╭─ LISTED ENTRIES

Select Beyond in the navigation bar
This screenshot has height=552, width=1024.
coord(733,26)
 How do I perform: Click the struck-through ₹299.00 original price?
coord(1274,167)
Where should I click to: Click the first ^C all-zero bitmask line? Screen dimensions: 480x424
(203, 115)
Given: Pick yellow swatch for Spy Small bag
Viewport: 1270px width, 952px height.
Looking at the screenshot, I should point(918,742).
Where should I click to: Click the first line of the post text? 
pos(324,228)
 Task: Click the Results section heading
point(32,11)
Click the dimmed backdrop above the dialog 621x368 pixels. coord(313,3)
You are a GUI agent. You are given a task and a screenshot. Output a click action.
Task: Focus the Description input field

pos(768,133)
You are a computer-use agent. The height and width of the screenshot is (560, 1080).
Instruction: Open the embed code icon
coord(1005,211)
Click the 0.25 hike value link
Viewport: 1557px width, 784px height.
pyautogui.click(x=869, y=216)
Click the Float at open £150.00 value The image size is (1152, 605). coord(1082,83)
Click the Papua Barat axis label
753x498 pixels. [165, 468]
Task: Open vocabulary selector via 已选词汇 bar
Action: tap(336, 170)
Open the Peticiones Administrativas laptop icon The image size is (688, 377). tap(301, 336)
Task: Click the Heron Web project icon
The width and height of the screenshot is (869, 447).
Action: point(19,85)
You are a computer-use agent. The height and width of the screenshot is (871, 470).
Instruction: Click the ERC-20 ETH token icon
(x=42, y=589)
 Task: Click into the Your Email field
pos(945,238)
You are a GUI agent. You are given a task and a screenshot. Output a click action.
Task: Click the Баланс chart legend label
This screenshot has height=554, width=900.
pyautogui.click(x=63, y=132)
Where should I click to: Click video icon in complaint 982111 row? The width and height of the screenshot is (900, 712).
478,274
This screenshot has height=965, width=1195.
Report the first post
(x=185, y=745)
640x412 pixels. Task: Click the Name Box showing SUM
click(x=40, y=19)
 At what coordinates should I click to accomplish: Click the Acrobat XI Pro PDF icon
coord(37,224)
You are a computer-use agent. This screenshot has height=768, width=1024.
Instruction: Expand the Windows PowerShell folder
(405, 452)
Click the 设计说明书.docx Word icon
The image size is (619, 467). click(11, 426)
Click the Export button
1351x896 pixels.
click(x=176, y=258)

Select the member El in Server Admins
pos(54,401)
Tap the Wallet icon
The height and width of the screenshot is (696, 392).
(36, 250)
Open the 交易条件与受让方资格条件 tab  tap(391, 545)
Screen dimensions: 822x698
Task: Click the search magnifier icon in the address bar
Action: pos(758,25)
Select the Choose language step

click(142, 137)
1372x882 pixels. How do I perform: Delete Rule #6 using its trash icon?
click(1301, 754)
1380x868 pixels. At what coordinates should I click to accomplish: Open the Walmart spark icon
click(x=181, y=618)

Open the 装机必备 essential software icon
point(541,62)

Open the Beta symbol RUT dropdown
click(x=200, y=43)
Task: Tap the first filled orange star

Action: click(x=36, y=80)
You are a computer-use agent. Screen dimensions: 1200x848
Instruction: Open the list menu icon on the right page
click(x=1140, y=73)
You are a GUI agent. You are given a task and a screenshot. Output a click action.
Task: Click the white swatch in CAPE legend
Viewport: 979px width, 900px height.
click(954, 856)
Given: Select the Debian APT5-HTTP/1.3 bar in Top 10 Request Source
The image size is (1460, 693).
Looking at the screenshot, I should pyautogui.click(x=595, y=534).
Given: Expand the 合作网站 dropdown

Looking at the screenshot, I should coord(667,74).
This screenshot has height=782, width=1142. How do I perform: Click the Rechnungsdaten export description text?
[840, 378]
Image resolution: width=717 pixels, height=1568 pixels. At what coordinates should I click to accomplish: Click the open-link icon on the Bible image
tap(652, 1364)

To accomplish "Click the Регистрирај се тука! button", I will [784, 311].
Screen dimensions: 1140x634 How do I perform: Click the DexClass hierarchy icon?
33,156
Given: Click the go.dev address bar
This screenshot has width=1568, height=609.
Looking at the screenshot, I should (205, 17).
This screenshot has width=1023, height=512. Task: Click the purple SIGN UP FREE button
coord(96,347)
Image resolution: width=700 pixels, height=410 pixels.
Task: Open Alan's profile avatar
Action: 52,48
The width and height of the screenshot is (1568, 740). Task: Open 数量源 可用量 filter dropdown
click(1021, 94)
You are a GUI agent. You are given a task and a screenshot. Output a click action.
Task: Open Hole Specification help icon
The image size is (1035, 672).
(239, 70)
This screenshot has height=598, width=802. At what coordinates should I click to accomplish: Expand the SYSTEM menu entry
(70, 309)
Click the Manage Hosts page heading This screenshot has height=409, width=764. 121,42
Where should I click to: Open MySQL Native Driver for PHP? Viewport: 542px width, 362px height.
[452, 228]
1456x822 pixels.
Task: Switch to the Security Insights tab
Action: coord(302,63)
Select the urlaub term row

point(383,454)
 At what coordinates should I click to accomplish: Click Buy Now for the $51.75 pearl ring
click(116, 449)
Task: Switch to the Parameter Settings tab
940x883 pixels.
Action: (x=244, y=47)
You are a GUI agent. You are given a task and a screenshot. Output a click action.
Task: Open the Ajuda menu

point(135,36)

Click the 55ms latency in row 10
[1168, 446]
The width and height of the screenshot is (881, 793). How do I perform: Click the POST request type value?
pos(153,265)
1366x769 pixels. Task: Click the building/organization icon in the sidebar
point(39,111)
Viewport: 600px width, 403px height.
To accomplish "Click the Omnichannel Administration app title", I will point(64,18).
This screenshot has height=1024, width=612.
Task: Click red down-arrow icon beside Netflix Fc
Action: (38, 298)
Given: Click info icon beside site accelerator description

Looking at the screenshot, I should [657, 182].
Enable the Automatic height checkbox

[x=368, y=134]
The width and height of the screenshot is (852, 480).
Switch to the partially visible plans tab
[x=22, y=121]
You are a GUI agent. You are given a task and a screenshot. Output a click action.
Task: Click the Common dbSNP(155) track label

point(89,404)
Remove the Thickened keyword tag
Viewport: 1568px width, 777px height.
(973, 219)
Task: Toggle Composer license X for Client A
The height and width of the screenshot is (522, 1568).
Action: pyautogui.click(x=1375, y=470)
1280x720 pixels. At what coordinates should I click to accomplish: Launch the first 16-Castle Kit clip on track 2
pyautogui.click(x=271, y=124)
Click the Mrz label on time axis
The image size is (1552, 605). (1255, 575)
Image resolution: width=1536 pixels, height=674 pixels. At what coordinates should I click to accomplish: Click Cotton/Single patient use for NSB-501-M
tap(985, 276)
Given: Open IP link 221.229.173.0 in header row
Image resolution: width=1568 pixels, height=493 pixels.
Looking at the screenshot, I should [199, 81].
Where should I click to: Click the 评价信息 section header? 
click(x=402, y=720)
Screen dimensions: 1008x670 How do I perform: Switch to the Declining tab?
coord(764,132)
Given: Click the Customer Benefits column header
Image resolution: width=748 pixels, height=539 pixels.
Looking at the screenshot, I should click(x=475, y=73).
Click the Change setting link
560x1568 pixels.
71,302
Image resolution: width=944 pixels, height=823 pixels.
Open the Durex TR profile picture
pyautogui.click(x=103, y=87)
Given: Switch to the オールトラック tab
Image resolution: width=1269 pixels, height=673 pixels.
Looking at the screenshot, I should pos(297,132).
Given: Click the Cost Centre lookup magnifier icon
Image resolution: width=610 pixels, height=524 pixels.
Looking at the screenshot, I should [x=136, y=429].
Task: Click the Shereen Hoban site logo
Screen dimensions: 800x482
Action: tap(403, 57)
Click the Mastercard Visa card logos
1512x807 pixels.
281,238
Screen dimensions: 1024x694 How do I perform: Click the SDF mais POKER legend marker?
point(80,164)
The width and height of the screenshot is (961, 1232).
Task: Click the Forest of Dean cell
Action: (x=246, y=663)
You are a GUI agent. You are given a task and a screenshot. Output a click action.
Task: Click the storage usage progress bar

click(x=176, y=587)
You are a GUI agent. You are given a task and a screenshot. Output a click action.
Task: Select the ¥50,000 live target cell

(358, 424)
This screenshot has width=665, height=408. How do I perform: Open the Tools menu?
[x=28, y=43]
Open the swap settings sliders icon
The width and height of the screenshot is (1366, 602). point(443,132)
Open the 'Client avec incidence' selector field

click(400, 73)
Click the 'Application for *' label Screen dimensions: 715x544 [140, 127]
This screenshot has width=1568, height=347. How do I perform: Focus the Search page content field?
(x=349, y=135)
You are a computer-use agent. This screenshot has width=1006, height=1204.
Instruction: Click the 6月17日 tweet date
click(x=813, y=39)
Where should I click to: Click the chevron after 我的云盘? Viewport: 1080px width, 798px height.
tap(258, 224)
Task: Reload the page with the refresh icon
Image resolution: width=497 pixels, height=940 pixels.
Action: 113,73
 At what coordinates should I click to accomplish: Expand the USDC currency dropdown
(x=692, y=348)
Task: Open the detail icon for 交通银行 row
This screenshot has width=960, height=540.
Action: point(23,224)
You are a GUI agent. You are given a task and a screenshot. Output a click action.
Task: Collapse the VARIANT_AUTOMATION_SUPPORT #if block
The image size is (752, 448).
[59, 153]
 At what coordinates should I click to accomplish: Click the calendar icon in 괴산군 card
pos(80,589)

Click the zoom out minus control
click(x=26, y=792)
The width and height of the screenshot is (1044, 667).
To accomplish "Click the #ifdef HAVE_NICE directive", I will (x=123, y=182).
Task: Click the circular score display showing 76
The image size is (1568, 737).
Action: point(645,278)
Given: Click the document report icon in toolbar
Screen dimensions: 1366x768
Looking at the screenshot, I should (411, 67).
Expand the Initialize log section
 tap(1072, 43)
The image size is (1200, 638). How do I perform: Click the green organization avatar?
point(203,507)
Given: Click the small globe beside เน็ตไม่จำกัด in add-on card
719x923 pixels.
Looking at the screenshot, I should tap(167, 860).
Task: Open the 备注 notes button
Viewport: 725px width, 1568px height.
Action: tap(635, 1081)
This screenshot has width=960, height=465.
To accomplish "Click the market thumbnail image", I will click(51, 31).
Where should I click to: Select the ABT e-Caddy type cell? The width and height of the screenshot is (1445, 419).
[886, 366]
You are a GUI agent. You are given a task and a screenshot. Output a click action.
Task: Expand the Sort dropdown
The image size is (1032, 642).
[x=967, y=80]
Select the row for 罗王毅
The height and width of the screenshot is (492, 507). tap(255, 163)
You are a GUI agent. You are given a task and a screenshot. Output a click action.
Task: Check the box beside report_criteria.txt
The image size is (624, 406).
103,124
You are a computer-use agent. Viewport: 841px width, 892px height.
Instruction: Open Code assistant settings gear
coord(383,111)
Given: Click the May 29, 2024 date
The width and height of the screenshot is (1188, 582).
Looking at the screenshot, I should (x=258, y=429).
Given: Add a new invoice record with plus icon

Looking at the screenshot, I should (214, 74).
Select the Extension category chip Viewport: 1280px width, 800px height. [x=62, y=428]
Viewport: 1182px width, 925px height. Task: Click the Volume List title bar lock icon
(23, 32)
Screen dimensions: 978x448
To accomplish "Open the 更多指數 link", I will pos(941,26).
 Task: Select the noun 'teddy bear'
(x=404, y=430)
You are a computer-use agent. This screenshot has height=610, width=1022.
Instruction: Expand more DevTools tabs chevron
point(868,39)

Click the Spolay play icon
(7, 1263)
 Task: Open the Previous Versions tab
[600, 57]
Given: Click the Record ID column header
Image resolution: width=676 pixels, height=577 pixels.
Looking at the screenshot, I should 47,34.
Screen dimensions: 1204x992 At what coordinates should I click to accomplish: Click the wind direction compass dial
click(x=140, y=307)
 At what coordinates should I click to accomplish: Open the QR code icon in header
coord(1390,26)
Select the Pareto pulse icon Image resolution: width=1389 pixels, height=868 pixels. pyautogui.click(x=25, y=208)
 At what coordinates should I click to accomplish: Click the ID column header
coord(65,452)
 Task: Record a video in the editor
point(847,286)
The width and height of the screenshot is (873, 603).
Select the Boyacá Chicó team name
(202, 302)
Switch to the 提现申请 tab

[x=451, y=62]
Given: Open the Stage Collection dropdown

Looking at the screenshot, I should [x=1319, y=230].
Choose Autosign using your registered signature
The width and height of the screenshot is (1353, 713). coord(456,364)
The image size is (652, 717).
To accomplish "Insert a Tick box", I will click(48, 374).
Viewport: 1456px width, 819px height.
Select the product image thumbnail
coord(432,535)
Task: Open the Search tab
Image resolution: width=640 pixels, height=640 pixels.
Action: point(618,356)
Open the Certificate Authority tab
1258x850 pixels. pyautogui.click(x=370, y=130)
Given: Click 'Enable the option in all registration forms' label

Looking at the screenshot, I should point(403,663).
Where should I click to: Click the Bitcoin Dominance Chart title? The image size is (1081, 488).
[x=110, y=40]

╰─

• _INSTRUCTIONS FOR THE TASK_:
Above are the records; from them, give again exactly the lines from the one containing "Image resolution: width=610" through the one containing "Task: Reload the page with the refresh icon", both included.

• _WRITTEN SOLUTION_:
Image resolution: width=610 pixels, height=524 pixels.
Looking at the screenshot, I should [x=136, y=429].
Task: Click the Shereen Hoban site logo
Screen dimensions: 800x482
Action: tap(403, 57)
Click the Mastercard Visa card logos
1512x807 pixels.
281,238
Screen dimensions: 1024x694 How do I perform: Click the SDF mais POKER legend marker?
point(80,164)
The width and height of the screenshot is (961, 1232).
Task: Click the Forest of Dean cell
Action: (x=246, y=663)
You are a GUI agent. You are given a task and a screenshot. Output a click action.
Task: Click the storage usage progress bar

click(x=176, y=587)
You are a GUI agent. You are given a task and a screenshot. Output a click action.
Task: Select the ¥50,000 live target cell

(358, 424)
This screenshot has width=665, height=408. How do I perform: Open the Tools menu?
[x=28, y=43]
Open the swap settings sliders icon
The width and height of the screenshot is (1366, 602). point(443,132)
Open the 'Client avec incidence' selector field

click(400, 73)
Click the 'Application for *' label Screen dimensions: 715x544 [140, 127]
This screenshot has width=1568, height=347. How do I perform: Focus the Search page content field?
(x=349, y=135)
You are a computer-use agent. This screenshot has width=1006, height=1204.
Instruction: Click the 6月17日 tweet date
click(x=813, y=39)
Where should I click to: Click the chevron after 我的云盘? Viewport: 1080px width, 798px height.
tap(258, 224)
Task: Reload the page with the refresh icon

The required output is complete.